Quishing – a form of phishing that uses QR codes instead of text-based links in emails, digital platforms or on physical items – is becoming “the next big thing” for scammers, according to Australian Anti Scam Alliance special agent director Evan Frangos.

Mr Frangos, who also owns South Australian Private Detectives (SAPD), said scammers linked to international crime groups were printing and overlying counterfeit QR codes at restaurants, retail stores, service stations and on posters to steal personal information from people’s phones.

“As soon as you take the image of the QR code, malware is downloaded onto your phone and in an instant, all your passwords and all your details are stolen,” he said.

“If this includes all your banking, your money can be gone in an instant.”

Restaurants, cafes and even retail stores are relying more and more on QR codes.

In other cases, scanning the QR code scan can prompt users to provide further information, such as credit card details.

Mr Frangos said the other new scam being used by crime gangs involved people being sent a gift such as jewellery or a toaster in the mail, with a prompt to complete a “customer survey” by scanning the QR code.

“What happens is that people get used to the old scams, but it’s the new scams that catch people out,” he said.

Mr Frangos urges people to either check to see if a fake QR code has been overlaid or simply not use QR codes at all when out at restaurants or shops.

In its latest annual cyber threat report, the federal government’s Australian Signals Directorate (ASD) described quishing as “the unseen threat in QR code technology”.

“In FY2023–24, ASD responded to 30 quishing-related incidents targeting Australians organisations, demonstrating that social engineering has taken on a new form,” the report said.

Federal government agencies have also warned people they would never send emails containing QR codes, following reports of phishing emails purporting to be from the Australian Taxation Office or Services Australia.

Once scanned, the QR code attempts to direct recipients to malicious websites via phishing emails.

Abigail Bradshaw Head of the Australian Signals Directorate at Parliament House in Canberra. Picture: NCA NewsWire / Martin Ollman

On its website, Services Australia says scammers may send emails with a link that takes people to a fake myGov website.

Scanning the code takes users to a fake myGov site designed to steal personal details.

Late last year, the ATO reported it had also seen phishing emails containing QR codes leading to malicious sites purporting to come from its officials.
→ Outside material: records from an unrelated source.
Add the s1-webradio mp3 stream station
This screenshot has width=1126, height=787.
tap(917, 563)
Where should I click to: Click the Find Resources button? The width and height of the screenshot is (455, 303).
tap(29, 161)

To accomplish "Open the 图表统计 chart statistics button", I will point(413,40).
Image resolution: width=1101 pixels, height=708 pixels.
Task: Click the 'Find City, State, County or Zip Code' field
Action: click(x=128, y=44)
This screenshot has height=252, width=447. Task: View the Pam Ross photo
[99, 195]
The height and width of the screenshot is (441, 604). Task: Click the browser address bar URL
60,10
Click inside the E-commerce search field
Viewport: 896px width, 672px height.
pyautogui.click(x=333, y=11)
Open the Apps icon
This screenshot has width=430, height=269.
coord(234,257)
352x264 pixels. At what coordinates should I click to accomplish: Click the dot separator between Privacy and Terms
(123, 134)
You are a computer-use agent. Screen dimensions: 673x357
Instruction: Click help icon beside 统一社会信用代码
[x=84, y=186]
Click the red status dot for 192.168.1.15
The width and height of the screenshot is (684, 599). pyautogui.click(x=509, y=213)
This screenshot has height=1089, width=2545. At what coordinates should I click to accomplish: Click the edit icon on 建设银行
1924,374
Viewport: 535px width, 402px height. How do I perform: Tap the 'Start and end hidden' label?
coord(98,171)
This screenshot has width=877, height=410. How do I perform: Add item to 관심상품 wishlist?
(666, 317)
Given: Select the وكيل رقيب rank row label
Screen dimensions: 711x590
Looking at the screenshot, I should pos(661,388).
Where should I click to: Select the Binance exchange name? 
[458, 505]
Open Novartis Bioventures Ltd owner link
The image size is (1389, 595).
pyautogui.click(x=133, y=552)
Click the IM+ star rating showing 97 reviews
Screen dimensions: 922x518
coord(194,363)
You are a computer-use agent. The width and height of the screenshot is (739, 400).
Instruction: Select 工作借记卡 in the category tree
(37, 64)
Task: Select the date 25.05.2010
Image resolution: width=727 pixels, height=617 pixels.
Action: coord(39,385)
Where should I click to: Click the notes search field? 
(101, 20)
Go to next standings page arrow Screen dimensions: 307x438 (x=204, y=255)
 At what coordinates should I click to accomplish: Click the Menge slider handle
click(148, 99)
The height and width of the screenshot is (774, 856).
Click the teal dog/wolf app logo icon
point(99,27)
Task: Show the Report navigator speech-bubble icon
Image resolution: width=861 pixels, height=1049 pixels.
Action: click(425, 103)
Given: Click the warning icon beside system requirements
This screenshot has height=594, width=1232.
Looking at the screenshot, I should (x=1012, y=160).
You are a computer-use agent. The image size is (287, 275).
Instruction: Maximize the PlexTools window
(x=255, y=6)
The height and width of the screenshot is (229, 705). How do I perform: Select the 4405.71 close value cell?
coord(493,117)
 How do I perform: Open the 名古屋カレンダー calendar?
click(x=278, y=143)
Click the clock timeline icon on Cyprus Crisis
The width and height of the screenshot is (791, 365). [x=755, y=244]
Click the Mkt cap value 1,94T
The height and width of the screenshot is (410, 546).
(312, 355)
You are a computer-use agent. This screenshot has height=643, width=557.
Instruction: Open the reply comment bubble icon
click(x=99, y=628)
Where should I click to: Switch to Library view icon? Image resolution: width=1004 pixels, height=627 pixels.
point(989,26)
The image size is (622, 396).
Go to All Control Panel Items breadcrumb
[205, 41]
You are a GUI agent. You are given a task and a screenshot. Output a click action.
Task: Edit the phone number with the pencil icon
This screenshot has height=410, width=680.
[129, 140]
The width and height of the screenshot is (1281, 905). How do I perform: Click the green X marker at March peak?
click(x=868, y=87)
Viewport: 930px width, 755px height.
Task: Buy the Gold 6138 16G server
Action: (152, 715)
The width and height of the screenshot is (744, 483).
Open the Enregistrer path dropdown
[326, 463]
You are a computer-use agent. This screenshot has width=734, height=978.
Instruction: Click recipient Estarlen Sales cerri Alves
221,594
In a statement, an ACCC spokesman said the National Anti-Scam Centre was aware of QR codes being used by scammers as a type of phishing scam.

The spokesman said consumers should “not download any application from a QR code. Keep your phone and computer updated with anti-virus software”.

“If you have lost money, contact your bank or financial institution immediately,” it said.

If anyone suspects they are a victim of quishing, they are encouraged to call the 24-hour Australian Cyber Security Hotline on 1300 CYBER1 (1300 292 371) or submit a report through its website.